India expected to hold rates on inflation worries
MUMBAI, India — (AFP) India’s Central Bank will likely keep interest rates on hold starting yesterday as it waits to assess the impact of weak annual rains on food prices, economists said.
Reserve Bank of India (RBI) chief Raghuram Rajan, known as an inflation hawk, is unlikely to cut borrowing costs although June’s consumer price index (CPI) was at a 30-month low, they added.
“The RBI will be on a watchful status quo since it needs time to assess the impact” on food price inflation of a below-average monsoon and “any drought situation that might emerge”, Rajiv Biswas, chief Asia economist for global consultancy IHS, told AFP.
The RBI’s trend-setting repo rate — at which the central bank lends to commercial banks — stands at a steep eight per cent which businesses say discourages investment needed to help India’s economy get back on its feet.
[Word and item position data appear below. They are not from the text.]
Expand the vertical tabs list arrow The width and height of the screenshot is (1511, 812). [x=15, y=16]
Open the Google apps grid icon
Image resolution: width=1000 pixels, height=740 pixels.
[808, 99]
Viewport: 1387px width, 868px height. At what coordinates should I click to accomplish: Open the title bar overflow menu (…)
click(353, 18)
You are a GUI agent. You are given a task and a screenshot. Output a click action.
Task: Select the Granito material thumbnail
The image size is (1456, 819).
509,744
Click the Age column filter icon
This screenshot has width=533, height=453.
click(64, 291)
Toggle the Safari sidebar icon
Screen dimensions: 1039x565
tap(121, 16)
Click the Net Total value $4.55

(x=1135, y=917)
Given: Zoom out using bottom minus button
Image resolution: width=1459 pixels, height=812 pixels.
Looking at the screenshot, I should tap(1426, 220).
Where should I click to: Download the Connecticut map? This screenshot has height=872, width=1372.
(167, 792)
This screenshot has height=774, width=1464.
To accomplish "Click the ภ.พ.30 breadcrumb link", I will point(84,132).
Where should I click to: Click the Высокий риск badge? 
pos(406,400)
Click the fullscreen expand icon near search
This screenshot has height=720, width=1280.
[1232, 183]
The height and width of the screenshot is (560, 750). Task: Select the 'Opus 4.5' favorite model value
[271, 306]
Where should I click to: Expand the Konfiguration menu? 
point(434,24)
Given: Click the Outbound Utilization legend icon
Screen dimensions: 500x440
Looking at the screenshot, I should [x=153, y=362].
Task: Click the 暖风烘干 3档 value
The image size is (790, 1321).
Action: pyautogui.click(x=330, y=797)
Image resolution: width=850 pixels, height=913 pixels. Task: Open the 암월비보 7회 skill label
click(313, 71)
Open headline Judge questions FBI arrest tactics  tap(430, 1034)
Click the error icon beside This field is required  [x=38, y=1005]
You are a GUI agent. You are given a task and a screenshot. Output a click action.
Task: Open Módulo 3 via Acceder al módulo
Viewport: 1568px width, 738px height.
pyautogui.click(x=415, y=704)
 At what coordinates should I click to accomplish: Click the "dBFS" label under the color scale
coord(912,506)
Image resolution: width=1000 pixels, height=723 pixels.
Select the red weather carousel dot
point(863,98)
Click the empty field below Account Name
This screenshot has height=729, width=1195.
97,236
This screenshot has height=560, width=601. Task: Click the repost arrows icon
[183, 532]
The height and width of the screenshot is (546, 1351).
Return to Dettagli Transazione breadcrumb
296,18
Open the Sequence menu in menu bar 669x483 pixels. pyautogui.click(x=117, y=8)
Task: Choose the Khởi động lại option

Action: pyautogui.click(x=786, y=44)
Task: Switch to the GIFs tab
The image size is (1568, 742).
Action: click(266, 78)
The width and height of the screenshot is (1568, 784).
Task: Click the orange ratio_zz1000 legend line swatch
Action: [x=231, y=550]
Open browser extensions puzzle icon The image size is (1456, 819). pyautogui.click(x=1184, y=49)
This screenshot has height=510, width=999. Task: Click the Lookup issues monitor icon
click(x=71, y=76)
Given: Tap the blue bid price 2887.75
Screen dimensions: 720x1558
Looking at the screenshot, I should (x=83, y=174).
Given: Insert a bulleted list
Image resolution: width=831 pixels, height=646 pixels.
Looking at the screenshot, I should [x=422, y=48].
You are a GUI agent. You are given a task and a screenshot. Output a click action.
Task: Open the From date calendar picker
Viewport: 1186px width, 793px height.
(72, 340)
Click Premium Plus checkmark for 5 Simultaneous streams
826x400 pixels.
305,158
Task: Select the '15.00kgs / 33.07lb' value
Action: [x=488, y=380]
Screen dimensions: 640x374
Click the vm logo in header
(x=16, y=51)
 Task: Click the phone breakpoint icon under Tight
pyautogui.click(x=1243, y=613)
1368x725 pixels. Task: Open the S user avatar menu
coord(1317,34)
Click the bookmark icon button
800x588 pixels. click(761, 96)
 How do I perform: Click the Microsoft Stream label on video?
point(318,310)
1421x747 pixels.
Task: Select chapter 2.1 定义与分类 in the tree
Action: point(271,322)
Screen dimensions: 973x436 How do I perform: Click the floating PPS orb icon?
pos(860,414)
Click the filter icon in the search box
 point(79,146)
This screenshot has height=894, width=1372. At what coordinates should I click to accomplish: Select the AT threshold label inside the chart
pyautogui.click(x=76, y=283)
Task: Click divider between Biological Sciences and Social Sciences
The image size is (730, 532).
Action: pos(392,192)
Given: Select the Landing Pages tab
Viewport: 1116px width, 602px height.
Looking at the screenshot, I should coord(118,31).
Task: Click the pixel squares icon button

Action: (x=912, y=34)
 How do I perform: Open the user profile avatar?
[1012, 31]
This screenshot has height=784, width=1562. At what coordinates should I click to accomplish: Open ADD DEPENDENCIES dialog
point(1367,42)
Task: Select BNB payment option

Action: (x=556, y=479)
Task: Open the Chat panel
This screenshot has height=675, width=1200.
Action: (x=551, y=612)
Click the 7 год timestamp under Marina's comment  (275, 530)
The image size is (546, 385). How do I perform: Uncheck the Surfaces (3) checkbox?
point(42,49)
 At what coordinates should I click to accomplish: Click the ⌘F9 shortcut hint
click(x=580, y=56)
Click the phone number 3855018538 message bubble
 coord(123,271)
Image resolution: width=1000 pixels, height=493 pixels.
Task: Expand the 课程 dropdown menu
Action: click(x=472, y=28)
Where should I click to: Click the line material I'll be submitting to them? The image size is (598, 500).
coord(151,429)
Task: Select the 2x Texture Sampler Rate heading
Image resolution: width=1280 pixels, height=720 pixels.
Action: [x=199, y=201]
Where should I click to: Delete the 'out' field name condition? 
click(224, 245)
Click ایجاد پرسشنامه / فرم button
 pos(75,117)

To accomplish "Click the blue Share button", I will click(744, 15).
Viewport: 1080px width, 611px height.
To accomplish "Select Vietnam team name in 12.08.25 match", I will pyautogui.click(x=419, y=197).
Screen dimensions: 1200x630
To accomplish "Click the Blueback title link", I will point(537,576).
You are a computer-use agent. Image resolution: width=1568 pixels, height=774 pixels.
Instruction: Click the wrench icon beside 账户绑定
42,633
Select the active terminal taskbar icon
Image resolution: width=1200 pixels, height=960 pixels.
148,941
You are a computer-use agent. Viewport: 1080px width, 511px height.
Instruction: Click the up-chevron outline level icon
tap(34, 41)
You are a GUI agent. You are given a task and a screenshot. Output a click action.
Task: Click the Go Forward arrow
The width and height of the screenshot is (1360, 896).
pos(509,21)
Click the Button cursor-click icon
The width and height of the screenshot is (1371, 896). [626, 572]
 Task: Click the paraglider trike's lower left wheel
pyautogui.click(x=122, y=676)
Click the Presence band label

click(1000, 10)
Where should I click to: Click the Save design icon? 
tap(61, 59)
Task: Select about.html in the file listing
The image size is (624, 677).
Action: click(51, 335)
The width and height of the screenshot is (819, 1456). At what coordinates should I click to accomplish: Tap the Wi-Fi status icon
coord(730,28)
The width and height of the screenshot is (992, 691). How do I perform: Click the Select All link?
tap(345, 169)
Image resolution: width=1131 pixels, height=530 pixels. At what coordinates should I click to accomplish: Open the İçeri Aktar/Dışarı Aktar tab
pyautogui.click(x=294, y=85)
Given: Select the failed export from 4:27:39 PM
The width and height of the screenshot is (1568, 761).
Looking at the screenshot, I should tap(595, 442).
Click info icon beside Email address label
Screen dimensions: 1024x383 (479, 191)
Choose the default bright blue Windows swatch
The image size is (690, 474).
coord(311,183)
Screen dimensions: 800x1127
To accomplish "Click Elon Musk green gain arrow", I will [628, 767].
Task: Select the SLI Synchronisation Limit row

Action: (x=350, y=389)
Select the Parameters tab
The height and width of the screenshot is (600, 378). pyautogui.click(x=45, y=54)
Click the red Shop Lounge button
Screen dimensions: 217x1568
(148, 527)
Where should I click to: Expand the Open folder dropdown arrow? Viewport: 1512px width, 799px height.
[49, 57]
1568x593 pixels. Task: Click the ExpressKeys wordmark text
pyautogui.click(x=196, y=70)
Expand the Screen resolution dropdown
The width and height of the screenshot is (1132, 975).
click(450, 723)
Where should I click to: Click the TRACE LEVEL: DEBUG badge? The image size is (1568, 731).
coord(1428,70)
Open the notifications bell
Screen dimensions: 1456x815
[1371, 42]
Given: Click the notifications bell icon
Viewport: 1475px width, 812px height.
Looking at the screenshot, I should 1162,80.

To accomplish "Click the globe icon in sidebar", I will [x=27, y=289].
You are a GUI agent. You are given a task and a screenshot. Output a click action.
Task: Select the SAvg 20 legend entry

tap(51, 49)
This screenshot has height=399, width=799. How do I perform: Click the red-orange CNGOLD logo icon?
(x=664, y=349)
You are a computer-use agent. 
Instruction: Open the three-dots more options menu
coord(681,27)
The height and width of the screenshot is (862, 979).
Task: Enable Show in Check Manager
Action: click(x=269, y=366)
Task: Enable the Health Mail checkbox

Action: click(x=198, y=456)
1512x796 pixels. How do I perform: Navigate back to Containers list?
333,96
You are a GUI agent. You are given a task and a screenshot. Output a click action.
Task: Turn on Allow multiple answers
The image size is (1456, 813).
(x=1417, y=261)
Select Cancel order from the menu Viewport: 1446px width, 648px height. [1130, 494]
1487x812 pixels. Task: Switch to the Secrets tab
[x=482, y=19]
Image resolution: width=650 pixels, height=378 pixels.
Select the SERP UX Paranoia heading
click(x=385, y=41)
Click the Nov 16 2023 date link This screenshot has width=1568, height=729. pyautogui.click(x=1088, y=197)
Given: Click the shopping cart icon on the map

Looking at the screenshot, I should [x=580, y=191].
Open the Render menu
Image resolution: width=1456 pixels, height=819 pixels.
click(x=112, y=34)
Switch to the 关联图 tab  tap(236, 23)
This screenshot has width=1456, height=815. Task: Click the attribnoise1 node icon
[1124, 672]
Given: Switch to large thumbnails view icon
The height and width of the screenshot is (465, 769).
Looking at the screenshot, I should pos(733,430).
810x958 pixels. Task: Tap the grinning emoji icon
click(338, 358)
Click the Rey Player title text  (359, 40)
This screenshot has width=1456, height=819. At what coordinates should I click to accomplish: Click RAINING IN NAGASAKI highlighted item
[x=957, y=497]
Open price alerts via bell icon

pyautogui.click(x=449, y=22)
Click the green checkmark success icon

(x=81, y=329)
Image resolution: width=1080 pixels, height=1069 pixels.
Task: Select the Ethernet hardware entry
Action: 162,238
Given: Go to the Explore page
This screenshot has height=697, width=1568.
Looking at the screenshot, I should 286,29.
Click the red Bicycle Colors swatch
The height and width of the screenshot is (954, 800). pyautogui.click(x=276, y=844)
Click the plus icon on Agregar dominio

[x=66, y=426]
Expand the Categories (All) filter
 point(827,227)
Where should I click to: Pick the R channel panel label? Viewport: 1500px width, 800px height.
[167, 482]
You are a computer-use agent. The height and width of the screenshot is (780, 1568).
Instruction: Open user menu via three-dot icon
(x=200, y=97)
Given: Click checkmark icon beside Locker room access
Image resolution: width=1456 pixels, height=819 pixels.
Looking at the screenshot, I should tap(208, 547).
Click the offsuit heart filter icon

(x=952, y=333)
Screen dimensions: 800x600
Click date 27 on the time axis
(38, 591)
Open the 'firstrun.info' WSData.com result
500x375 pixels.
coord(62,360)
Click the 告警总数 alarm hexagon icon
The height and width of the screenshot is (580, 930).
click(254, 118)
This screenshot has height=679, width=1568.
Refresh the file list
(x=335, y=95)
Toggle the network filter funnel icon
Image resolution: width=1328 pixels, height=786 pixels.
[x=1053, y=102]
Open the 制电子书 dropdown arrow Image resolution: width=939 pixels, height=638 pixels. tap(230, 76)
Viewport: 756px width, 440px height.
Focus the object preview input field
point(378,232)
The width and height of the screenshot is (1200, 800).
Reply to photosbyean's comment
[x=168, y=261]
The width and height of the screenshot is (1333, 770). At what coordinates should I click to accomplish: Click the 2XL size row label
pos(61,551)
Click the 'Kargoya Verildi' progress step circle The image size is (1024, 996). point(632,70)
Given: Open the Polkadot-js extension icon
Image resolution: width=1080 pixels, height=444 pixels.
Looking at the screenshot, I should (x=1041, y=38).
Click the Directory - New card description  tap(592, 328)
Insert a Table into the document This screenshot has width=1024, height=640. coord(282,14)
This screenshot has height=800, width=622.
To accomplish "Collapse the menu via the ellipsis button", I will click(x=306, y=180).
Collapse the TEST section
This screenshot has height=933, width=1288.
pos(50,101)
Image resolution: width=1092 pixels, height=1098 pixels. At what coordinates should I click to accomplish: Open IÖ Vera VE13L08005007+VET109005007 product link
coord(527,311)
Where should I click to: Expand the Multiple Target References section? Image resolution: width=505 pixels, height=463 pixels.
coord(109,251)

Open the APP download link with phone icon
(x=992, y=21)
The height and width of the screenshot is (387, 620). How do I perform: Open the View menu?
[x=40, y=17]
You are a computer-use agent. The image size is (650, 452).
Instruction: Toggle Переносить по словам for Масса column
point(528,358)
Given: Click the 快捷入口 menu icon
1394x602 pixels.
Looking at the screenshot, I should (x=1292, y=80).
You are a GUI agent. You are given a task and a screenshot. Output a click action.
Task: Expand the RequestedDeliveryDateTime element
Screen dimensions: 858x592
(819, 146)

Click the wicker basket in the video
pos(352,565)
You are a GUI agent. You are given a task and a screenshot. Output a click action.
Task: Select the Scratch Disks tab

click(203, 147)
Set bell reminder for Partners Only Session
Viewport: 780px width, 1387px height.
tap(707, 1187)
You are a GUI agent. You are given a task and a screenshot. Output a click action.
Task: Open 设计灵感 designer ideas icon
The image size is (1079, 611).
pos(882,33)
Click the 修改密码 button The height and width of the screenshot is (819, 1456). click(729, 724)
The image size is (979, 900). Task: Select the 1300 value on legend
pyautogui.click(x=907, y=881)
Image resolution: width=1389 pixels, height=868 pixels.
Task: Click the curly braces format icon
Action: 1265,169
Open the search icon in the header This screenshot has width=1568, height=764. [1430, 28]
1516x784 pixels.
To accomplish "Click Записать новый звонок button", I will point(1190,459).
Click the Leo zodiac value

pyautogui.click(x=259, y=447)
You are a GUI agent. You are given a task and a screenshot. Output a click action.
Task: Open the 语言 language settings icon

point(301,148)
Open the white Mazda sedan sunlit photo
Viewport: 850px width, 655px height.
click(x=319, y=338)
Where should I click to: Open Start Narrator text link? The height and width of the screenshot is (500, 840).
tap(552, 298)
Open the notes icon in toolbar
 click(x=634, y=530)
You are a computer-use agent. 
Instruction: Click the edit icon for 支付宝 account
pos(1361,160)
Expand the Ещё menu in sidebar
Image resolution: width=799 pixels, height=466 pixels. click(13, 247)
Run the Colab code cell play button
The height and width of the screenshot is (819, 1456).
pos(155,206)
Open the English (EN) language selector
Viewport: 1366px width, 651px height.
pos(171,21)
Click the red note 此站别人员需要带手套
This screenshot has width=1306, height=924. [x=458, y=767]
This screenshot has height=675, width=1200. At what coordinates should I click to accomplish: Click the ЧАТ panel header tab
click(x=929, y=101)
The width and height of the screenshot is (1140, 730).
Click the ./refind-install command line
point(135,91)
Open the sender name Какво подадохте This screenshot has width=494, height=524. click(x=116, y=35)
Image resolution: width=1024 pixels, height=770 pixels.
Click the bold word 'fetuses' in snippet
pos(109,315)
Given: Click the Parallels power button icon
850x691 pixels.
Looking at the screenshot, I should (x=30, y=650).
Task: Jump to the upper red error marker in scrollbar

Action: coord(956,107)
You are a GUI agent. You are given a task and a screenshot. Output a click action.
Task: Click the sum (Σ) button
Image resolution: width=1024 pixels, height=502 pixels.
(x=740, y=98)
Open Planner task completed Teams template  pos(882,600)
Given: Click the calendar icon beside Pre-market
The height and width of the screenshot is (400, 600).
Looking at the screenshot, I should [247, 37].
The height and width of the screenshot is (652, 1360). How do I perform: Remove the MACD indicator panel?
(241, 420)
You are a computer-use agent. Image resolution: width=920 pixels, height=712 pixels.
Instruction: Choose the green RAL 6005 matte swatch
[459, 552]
Since Rajan took over as governor last September, he has raised rates three times to clamp down on rising prices, even with the economy growing at subfive per cent for a second straight year and business clamouring for monetary easing.
Indian farmers rely for irrigation largely on the annual rains, which are more than 20 per cent below average so far this year.
Although June’s consumer price index, closely watched by the central bank, rose by its slowest pace since January 2012, climbing 7.31 per cent from a year earlier, Rajan will want further evidence inflation is slowing before cutting rates, economists say.
The RBI “is likely to pause again in August to get a better sense of the inflation trajectory”, HSBC’s Frederic Neumann said.
India’s economy and inflation levels remain highly vulnerable to any sharp rise in global crude oil prices as New Delhi imports more than 80 per cent of its oil needs.
IHS’s Biswas said chances of a rate hike by the RBI in the near-term were slim as it “will not help the economy already struggling. In any case, factors like rainfall and oil price shocks are really out of RBI’s control”.
But economists, such as Mole Hau at BNP Paribas, believe another round of rate hikes could come in 2015 if the Central Bank wants to meet its target of cooling consumer price inflation to six per cent by 2016.